**BRIEF**
Return the entries in full, exactly as they were written.
◇ ◇ ◇
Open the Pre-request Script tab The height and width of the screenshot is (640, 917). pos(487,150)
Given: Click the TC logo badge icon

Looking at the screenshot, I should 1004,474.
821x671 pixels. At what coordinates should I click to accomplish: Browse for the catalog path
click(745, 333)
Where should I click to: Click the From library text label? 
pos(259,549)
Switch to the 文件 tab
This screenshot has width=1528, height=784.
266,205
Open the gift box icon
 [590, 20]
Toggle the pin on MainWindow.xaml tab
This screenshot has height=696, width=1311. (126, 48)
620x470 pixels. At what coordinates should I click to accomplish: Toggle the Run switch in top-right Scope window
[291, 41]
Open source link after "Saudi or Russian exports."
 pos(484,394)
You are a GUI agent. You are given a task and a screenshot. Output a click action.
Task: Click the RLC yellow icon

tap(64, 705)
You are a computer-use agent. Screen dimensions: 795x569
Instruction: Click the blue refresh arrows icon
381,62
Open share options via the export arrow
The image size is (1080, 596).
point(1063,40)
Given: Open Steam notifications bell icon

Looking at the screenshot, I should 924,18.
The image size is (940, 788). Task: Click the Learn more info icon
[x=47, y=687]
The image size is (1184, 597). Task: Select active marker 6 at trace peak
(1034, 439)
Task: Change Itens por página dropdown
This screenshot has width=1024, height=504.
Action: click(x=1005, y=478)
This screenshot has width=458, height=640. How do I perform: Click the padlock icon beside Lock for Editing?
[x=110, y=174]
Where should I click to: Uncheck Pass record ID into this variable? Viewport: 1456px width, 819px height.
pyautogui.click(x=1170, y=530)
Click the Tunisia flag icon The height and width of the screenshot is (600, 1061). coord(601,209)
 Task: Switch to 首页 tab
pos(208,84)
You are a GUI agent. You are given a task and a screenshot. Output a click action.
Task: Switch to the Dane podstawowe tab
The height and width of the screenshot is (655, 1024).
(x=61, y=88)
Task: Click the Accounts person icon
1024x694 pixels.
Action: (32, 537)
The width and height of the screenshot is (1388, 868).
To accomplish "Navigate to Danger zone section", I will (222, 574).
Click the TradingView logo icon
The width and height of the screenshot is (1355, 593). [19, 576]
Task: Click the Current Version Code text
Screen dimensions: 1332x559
◇ ◇ ◇
**ANSWER TO THE PROBLEM**
Open the Pre-request Script tab The height and width of the screenshot is (640, 917). pos(487,150)
Given: Click the TC logo badge icon

Looking at the screenshot, I should 1004,474.
821x671 pixels. At what coordinates should I click to accomplish: Browse for the catalog path
click(745, 333)
Where should I click to: Click the From library text label? 
pos(259,549)
Switch to the 文件 tab
This screenshot has width=1528, height=784.
266,205
Open the gift box icon
 [590, 20]
Toggle the pin on MainWindow.xaml tab
This screenshot has height=696, width=1311. (126, 48)
620x470 pixels. At what coordinates should I click to accomplish: Toggle the Run switch in top-right Scope window
[291, 41]
Open source link after "Saudi or Russian exports."
 pos(484,394)
You are a GUI agent. You are given a task and a screenshot. Output a click action.
Task: Click the RLC yellow icon

tap(64, 705)
You are a computer-use agent. Screen dimensions: 795x569
Instruction: Click the blue refresh arrows icon
381,62
Open share options via the export arrow
The image size is (1080, 596).
point(1063,40)
Given: Open Steam notifications bell icon

Looking at the screenshot, I should 924,18.
The image size is (940, 788). Task: Click the Learn more info icon
[x=47, y=687]
The image size is (1184, 597). Task: Select active marker 6 at trace peak
(1034, 439)
Task: Change Itens por página dropdown
This screenshot has width=1024, height=504.
Action: click(x=1005, y=478)
This screenshot has width=458, height=640. How do I perform: Click the padlock icon beside Lock for Editing?
[x=110, y=174]
Where should I click to: Uncheck Pass record ID into this variable? Viewport: 1456px width, 819px height.
pyautogui.click(x=1170, y=530)
Click the Tunisia flag icon The height and width of the screenshot is (600, 1061). coord(601,209)
 Task: Switch to 首页 tab
pos(208,84)
You are a GUI agent. You are given a task and a screenshot. Output a click action.
Task: Switch to the Dane podstawowe tab
The height and width of the screenshot is (655, 1024).
(x=61, y=88)
Task: Click the Accounts person icon
1024x694 pixels.
Action: (32, 537)
The width and height of the screenshot is (1388, 868).
To accomplish "Navigate to Danger zone section", I will (222, 574).
Click the TradingView logo icon
The width and height of the screenshot is (1355, 593). [19, 576]
Task: Click the Current Version Code text
Screen dimensions: 1332x559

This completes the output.